The greatest athletes of our generation lost championships this year in blowouts but cemented their legacies as transcendent figures.
LeBron James' Cavaliers were swept in four games of the NBA Finals by the Warriors, losing the final game by 23 points before James announced he was headed for the Lakers as a free agent.
Serena Williams on Saturday lost 6-3, 6-3 to Angelique Kerber in the Wimbledon final — a rarity for the seven-time champion who had only dropped one set in this year's tournament before the final.
But it seems more certain than ever that Williams and James are defining a generation of athletics. And they're doing it not only with their prowess on their respective courts but by embracing their superstar status.
The debate about "the greatest of all time" will rage on. But like Muhammad Ali, they've transcended sports — tackling issues including race, gender and politics — and will be iconic symbols of our time.
James, 33, convinced even some of his most ardent doubters of his deserving legacy by carrying an otherwise train-wreck team to the finals. Shortly after, the four-time MVP — who has been openly political by endorsing candidates, criticizing President Donald Trump and talking about police brutality — opened doors to his "I Promise" school in Akron, Ohio, and called it one of his most important accomplishments.
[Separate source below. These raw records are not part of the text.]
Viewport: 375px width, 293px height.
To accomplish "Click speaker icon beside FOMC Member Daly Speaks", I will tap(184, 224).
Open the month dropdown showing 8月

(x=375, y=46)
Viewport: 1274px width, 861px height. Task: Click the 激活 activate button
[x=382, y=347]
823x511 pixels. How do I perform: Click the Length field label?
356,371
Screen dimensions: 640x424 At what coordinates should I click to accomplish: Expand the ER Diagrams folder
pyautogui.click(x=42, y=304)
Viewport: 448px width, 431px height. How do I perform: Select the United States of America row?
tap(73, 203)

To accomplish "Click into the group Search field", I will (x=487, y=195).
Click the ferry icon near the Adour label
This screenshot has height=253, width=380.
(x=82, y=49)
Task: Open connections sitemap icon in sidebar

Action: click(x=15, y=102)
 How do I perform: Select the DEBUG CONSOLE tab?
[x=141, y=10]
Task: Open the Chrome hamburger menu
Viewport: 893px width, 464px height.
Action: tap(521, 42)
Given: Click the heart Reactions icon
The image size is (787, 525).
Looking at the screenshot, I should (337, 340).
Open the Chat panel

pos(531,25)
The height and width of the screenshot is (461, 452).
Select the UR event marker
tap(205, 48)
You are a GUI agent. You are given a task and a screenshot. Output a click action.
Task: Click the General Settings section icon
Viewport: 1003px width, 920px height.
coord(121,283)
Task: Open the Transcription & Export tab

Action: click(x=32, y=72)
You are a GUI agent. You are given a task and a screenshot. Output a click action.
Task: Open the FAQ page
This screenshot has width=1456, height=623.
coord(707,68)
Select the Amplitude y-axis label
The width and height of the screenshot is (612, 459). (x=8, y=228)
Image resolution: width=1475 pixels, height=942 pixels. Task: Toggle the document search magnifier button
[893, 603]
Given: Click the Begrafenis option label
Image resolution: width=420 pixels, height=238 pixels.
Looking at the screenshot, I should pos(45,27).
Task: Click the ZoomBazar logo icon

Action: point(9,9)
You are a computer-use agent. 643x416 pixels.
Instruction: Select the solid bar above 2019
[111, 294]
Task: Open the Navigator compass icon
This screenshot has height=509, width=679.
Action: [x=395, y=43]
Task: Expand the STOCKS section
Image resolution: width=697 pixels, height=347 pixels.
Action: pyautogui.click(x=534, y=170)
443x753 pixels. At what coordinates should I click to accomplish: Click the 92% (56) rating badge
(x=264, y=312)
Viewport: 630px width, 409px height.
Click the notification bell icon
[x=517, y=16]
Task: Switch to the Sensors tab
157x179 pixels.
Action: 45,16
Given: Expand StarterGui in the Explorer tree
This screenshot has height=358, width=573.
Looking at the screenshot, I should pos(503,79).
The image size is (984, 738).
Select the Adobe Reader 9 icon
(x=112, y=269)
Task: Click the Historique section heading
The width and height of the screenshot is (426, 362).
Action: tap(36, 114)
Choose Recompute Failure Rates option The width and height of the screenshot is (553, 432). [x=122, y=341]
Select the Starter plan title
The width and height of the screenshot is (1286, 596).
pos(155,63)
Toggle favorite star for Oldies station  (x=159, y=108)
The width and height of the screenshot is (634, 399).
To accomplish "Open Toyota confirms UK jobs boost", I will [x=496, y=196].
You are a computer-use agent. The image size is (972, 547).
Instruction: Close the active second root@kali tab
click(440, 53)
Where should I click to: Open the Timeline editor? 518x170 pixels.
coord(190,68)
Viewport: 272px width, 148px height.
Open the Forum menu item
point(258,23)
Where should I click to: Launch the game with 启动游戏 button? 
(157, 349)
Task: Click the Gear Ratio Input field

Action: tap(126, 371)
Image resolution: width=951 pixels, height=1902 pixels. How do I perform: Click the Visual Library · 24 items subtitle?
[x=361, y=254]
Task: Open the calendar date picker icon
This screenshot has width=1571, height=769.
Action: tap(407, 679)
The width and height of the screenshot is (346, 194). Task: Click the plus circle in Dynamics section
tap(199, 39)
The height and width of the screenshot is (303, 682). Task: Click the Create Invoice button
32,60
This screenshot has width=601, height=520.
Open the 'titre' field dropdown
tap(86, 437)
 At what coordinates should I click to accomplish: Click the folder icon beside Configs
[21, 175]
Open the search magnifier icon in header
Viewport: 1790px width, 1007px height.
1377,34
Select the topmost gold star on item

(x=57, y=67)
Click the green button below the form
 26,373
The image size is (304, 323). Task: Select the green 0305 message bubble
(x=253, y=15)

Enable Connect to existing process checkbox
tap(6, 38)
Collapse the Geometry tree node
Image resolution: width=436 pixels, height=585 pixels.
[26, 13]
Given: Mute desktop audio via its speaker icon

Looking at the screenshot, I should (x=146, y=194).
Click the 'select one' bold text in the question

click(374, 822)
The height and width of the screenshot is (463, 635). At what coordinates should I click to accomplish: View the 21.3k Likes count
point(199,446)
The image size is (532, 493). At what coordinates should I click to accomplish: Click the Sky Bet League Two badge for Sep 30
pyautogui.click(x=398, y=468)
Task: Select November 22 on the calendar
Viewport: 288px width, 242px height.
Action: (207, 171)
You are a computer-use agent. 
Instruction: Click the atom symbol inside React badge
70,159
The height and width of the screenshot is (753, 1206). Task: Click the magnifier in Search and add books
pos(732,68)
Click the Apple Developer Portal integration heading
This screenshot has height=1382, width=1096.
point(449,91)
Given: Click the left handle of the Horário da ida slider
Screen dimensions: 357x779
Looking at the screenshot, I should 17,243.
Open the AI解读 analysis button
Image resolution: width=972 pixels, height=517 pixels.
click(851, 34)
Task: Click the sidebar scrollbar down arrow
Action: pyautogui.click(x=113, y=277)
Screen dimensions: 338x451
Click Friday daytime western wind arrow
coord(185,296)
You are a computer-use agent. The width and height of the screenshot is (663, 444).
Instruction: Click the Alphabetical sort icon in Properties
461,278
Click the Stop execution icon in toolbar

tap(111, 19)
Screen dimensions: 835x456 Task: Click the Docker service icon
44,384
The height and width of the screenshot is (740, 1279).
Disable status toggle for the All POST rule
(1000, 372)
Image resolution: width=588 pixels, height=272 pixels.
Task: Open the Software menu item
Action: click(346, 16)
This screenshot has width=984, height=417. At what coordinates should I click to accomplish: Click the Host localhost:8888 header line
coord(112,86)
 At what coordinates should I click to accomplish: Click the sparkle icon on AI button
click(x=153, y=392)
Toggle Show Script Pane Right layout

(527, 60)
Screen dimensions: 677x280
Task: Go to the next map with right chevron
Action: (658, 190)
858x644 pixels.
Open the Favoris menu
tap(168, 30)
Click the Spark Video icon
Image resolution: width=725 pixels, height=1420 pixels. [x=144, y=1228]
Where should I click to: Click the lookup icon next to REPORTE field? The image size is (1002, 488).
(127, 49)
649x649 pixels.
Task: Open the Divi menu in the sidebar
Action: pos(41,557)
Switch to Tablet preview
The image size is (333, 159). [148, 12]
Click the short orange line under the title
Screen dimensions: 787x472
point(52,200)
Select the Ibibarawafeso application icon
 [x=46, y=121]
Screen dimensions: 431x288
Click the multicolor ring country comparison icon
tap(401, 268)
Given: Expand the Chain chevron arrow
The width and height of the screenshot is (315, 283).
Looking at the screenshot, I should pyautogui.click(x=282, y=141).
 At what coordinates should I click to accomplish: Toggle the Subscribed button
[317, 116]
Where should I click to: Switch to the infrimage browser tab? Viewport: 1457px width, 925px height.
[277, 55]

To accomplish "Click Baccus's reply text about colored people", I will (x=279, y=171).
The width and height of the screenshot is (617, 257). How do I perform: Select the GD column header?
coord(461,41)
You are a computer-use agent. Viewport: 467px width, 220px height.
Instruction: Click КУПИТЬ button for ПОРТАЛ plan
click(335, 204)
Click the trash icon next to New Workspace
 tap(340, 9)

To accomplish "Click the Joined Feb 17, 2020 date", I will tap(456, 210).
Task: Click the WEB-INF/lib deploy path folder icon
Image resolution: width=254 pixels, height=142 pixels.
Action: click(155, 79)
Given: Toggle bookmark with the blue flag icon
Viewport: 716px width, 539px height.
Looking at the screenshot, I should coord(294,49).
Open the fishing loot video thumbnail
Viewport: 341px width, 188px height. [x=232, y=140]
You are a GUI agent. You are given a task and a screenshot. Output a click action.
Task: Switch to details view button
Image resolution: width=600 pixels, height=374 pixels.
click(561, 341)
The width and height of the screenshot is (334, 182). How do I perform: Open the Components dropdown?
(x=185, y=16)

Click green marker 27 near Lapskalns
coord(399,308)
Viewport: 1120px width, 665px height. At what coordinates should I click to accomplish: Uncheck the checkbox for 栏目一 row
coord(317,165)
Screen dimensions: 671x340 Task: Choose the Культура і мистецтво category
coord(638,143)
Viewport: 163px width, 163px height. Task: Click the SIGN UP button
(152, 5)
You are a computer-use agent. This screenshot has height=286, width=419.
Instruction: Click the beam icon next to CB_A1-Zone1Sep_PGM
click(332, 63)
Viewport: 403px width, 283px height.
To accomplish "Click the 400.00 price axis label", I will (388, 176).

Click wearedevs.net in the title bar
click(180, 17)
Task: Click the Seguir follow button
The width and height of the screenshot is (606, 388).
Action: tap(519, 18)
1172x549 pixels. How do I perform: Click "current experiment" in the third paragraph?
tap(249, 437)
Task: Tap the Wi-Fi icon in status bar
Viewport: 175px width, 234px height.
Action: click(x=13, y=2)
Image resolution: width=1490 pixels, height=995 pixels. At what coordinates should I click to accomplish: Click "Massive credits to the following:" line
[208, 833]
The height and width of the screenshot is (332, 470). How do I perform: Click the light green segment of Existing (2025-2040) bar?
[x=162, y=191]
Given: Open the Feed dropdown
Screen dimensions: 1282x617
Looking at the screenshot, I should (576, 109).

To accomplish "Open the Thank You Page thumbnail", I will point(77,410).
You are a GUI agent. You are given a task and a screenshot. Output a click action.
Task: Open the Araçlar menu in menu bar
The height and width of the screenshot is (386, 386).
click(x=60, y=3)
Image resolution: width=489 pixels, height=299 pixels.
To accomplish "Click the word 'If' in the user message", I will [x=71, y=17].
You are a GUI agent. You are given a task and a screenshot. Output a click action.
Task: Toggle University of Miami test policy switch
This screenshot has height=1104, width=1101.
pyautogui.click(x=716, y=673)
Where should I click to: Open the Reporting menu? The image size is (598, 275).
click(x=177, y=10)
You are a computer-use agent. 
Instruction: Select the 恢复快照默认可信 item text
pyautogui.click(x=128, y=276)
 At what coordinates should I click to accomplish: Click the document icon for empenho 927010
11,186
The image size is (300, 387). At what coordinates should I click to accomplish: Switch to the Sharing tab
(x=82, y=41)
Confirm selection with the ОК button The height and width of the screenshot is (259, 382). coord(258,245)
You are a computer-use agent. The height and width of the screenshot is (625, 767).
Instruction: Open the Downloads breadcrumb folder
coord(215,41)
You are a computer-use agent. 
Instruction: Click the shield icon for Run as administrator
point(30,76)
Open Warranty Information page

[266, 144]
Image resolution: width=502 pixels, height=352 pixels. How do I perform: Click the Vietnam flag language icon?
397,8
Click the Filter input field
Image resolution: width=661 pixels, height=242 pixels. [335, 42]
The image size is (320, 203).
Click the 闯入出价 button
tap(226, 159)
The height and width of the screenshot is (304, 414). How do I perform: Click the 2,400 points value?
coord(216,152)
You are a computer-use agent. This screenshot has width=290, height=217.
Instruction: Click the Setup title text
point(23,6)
For her part, Williams, 36, awed spectators by returning to competition just 10 months after giving birth to her daughter, Olympia, and undergoing life-saving surgeries for blood clots. She didn't just return, she went all the way to the Wimbledon final.
Everyone asked, "How?"
Commentators and fans nearly transformed Williams into a mythological figure. But despite competing like a superhero, what has made Williams so relatable and socially important is her vulnerability and honesty.
She has drawn attention to the disparate level of medical attention black mothers receive. She opened up about her decision to discontinue breastfeeding, her medical struggles and missing her daughter's first steps.
While interviewed on the court, Williams, who is a 23-time Grand Slam champion, was called "superhuman, Supermom."
"No, I'm just me," Williams said, holding back tears. "That's all I can be. But for all the moms out there, I was playing for you today. I tried. ... I look forward to continuing to be out here and doing what I do best."
This Wimbledon might be one of the first times I've heard an athlete mentioned as a mother without it defining her or being used as a stereotype against her. (I thankfully missed any diaper-changing jokes during Wimbledon.)
"I was really happy to get this far," Williams said. "It's obviously disappointing, but I can't be disappointed. I'm literally just getting started."
Williams' unparalleled talent, like James', is undeniable. But both athletes have transcended any "world's greatest" conversations by elevating the dialogue beyond their courts and their sports.